Scientists set sail to study tsunami risk

Scientists set sail to study tsunami risk
The expedition includes Dr Haryadi Permana, Indonesian Institute of Sciences; Mr Bernd Buchner, captain of the research vessel Falkor; Professor Paul Tapponnier, Earth Observatory of Singapore; Professor Satish Singh, Institut de Physique du Globe de Paris; and Ms Colleen Peters, Falkor's lead marine technician.

Scientists from the Nanyang Technological University (NTU) are launching a month-long sea voyage to assess tsunami risk and its impact in a region off Indonesia.

The region west of Sumatra is considered a high-risk zone, where earthquakes that cause tsunamis are produced.

This was also the birthplace of the 2004 Indian Ocean tsunami which claimed more than 230,000 lives across 14 countries.

About 10 scientists, including those from NTU's Earth Observatory of Singapore, will be part of the expedition, which sets off on Saturday.

It is a tie-up between NTU, the Schmidt Ocean Institute, France's Institut de Physique du Globe de Paris and the Indonesian Institute of Sciences.

The American non-profit ocean institute, co-founded by Google executive chairman Eric Schmidt, conducts oceanographic research.

The trip - on board the institute's 83m-long research vessel Falkor - aims to use sonar systems to penetrate depths of up to 5,000m and map the ocean floor where tectonic plates meet.

This will allow scientists to detect fault lines and deformation, enabling them to better understand earthquakes of the past - essential for predicting future quakes, said the Earth Obser-vatory's Professor Paul Tapponnier, one of the project's chief scientists.

The scientists will be sailing into uncharted territory.

"Most of (the continent) is under the sea, and while geologists have many tools to study earthquakes and changes in the landscape on land, we don't have such tools to study the sea... There was no large enough oceanographic research boat in Singapore," Prof Tapponnier explained.

The latest expedition, which is on a vessel equipped with laboratories and special facilities, aims to fill this gap.

The research will target the region west of Siberut Island - an offshore island near the city of Padang on Indonesia's west coast - identified as the Mentawai Gap.

This is the only area of the geologically active Sumatra-Andaman subduction zone - where one plate moves beneath another, causing immense pressure to build up - that has yet to produce a major earthquake in the last 200 years. So, scientists believe one is due in the next few decades.

Prof Tapponnier said: "We know the plates in the Sumatra- Andaman subduction zone move towards each other at about 4cm a year, which results in earthquakes roughly every 250 years. If we have better knowledge of the ocean floor and understand the mechanisms that cause tsunamis, we can help people to better prepare for the eventualities."

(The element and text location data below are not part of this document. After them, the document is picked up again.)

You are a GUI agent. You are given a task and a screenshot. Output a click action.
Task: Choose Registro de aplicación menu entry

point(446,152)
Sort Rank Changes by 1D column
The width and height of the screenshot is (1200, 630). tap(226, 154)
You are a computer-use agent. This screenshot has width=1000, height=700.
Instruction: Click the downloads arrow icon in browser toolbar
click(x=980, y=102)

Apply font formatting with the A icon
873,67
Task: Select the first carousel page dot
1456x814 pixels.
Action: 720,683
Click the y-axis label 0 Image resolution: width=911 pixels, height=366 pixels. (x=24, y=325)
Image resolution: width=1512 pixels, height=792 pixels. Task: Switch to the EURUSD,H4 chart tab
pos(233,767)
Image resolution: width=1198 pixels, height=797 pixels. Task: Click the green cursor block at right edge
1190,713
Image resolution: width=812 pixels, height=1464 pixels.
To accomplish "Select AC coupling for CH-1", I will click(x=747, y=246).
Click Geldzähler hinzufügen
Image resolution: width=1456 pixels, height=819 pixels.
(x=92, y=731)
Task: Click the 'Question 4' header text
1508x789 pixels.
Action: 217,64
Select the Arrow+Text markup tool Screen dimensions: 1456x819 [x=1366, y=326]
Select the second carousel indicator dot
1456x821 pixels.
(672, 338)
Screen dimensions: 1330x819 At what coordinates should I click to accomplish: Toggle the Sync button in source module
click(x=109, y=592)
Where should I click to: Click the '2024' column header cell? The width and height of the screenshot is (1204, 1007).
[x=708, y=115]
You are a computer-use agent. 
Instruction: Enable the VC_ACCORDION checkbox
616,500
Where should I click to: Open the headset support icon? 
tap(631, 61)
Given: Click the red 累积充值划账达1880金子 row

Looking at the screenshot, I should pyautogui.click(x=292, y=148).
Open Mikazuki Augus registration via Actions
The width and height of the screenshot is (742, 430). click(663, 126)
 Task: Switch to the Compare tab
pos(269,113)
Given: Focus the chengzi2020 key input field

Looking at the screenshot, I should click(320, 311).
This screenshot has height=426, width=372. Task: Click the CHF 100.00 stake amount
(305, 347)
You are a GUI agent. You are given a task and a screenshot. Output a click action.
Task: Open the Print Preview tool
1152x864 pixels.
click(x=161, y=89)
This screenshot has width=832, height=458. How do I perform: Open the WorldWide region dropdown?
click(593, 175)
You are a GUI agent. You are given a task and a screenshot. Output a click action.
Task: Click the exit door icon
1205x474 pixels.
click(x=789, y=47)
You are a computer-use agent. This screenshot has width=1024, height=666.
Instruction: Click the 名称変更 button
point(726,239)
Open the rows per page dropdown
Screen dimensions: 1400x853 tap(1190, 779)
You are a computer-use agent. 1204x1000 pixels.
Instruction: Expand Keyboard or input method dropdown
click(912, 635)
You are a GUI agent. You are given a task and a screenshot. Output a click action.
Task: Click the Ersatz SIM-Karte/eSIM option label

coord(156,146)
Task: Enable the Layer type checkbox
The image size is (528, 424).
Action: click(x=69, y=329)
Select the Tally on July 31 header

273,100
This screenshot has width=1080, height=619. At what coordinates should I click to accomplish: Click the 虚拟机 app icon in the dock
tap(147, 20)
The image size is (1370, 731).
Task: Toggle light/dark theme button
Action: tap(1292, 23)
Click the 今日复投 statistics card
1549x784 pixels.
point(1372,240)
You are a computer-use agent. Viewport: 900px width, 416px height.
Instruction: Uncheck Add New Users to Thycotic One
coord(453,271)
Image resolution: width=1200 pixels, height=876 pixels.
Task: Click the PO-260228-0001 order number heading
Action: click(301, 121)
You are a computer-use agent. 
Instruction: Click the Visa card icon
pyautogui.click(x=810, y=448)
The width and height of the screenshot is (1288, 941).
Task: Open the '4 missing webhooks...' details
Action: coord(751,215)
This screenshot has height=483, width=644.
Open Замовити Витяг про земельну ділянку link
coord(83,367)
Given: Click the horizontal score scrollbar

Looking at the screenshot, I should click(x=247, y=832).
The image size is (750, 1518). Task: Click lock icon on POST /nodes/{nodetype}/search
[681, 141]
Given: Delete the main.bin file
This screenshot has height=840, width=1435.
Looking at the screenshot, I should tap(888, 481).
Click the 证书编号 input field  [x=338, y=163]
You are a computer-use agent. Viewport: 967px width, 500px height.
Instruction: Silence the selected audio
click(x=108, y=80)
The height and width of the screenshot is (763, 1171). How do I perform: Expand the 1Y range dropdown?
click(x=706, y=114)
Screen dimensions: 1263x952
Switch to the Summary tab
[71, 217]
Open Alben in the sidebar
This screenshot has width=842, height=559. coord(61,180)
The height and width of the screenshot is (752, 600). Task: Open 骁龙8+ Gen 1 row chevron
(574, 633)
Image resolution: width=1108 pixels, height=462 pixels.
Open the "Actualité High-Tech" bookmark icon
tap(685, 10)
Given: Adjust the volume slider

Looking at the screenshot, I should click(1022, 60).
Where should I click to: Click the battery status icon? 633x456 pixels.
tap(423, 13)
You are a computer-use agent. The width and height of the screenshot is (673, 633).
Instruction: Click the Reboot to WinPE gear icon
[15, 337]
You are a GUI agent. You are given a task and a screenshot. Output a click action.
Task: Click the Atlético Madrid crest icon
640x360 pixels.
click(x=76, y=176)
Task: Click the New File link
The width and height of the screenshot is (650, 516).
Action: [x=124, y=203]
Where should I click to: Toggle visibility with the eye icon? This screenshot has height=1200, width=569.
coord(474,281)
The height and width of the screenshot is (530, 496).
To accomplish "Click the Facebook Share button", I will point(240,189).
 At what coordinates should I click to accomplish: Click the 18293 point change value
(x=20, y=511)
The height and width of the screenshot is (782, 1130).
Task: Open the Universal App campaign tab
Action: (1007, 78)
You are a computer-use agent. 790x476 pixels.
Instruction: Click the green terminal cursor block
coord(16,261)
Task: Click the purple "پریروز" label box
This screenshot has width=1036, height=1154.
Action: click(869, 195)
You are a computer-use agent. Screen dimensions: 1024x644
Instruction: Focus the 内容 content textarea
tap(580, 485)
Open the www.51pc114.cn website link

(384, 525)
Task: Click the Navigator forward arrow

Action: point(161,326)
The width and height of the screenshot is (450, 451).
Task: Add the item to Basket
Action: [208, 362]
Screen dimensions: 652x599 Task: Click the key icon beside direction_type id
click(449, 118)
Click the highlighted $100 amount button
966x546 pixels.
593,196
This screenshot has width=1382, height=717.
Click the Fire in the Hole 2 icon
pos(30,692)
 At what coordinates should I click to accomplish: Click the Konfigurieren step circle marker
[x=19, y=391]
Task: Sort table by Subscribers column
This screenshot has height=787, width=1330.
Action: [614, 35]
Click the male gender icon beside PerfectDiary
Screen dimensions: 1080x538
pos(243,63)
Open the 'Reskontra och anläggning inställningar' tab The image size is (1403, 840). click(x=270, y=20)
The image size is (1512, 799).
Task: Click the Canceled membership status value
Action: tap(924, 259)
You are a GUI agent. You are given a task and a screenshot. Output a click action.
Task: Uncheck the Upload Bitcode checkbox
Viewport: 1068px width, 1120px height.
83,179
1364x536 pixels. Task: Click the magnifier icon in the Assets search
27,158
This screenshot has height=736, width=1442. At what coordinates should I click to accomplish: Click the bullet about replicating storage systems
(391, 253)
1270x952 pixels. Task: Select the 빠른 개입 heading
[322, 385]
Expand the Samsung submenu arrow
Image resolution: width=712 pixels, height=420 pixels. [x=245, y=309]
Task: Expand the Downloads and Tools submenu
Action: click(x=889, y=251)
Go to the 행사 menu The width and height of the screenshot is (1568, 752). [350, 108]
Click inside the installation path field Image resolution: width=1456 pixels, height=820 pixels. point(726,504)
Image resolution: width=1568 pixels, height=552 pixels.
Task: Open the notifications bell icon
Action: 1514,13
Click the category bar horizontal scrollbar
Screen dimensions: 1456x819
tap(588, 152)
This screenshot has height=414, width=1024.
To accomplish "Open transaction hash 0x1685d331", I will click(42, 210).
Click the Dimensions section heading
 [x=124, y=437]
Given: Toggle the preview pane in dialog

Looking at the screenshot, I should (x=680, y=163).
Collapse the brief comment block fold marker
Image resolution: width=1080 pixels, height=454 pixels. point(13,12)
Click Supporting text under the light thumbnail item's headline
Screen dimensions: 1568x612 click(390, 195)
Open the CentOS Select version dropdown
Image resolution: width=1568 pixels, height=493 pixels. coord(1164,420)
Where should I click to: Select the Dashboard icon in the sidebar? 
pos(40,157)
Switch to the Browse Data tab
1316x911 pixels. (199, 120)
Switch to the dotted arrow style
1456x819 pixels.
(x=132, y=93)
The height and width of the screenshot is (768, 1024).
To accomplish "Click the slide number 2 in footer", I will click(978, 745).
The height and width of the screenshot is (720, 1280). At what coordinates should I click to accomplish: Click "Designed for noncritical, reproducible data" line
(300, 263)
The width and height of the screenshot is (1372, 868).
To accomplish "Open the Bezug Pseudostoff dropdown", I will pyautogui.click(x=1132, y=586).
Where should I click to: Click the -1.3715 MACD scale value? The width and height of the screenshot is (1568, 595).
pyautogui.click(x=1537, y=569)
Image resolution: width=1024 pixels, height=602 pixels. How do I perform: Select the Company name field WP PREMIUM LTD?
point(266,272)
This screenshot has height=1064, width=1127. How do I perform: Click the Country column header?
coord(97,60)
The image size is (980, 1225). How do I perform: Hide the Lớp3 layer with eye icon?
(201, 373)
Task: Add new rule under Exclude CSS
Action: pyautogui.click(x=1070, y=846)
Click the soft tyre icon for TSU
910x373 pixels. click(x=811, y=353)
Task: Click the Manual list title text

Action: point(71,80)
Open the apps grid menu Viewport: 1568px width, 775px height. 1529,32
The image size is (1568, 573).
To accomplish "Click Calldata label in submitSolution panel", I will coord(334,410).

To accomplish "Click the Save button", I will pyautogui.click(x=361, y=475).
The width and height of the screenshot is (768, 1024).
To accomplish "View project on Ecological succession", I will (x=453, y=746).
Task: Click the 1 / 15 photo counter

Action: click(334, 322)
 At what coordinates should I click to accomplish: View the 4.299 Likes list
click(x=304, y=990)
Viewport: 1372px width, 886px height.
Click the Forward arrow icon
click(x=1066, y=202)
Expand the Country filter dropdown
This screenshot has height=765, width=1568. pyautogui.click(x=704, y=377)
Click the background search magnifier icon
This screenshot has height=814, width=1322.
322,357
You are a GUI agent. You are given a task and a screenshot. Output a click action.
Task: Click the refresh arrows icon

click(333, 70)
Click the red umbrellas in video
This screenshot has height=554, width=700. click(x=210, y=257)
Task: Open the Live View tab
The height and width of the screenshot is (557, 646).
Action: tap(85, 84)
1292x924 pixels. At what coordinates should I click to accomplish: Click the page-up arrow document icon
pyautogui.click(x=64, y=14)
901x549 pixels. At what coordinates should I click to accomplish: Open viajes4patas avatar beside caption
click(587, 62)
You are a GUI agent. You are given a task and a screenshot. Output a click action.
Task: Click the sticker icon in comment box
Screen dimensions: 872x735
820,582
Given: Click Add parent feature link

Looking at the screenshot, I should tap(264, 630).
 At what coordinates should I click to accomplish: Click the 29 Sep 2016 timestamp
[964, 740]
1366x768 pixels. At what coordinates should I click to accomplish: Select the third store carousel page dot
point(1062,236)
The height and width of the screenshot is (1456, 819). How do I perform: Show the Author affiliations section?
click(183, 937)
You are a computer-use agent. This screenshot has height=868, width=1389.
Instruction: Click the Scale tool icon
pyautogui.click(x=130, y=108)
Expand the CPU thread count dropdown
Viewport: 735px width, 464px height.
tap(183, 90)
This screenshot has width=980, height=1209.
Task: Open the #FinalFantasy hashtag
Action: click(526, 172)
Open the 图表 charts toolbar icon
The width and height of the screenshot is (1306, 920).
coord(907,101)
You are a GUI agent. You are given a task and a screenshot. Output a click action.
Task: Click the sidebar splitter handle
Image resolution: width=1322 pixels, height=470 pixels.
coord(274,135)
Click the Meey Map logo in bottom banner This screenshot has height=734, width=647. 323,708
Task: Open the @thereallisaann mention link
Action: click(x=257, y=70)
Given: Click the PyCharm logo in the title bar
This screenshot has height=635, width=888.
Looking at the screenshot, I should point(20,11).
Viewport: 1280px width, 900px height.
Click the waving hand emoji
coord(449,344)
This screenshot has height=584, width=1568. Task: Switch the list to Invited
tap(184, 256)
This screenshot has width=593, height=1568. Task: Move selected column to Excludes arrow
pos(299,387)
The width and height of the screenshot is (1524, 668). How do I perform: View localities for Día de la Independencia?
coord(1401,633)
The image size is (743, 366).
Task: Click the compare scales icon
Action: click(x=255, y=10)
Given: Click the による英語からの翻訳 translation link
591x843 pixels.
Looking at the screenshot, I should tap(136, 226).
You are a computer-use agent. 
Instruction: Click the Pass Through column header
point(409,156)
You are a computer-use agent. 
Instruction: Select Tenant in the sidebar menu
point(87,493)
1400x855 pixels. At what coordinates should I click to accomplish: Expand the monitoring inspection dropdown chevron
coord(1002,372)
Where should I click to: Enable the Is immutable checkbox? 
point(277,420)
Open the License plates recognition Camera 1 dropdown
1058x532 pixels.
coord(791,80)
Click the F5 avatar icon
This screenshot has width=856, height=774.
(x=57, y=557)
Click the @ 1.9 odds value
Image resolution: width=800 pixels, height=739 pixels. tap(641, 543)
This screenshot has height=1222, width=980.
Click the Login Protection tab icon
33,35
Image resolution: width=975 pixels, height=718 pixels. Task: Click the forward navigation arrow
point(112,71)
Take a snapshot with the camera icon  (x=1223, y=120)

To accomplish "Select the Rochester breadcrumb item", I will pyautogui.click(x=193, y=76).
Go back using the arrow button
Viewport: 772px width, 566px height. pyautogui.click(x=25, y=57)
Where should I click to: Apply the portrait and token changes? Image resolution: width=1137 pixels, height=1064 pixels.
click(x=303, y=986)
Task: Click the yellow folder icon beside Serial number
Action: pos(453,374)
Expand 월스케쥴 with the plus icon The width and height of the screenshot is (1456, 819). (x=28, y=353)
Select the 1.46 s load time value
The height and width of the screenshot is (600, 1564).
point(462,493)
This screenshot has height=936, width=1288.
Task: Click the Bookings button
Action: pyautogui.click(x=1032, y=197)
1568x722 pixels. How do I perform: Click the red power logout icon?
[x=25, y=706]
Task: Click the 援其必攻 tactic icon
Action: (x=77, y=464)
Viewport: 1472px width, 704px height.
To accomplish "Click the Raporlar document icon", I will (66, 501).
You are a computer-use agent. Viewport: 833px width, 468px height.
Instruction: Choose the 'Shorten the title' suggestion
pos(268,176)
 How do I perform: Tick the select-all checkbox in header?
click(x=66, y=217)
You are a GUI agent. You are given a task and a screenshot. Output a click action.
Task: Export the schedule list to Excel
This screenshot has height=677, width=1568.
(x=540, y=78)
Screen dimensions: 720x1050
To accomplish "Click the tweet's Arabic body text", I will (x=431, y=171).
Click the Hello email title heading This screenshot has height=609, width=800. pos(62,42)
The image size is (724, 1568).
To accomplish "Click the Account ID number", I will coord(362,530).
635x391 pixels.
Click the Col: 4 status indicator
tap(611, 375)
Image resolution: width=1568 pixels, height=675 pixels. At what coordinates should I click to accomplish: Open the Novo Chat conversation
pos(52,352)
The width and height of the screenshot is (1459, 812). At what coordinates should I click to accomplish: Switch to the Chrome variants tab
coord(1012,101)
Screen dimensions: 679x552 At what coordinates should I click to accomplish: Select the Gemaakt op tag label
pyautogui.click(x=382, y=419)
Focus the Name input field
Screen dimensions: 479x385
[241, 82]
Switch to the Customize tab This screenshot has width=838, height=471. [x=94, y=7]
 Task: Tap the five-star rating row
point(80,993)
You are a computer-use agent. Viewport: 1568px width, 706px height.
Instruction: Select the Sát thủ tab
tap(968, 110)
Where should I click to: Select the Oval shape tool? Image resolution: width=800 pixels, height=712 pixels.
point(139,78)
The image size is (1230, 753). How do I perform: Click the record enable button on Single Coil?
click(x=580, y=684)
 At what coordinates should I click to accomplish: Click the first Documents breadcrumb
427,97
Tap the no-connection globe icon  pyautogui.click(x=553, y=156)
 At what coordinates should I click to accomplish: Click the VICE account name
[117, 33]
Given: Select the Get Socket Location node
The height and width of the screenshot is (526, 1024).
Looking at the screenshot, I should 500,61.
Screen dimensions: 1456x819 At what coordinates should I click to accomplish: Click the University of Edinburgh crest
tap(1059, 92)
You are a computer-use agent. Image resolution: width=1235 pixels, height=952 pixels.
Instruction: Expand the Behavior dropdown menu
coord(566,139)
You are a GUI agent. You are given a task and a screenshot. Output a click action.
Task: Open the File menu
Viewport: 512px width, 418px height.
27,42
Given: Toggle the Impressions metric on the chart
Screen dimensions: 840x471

All information and data obtained from the expedition, such as high-resolution maps of the ocean seabed, will be shared publicly.

Dr Haryadi Permana, director of the research centre for geotechnology from the Indonesian Institute of Sciences, said the data could help the country better prepare for disasters.

There are many who could benefit from advance warning and preparation.

In Padang alone, more than 500,000 people live less than 5m above sea level, and more than seven million people live along the central and southern coasts of Sumatra and the Mentawai Islands, which Siberut Island is part of.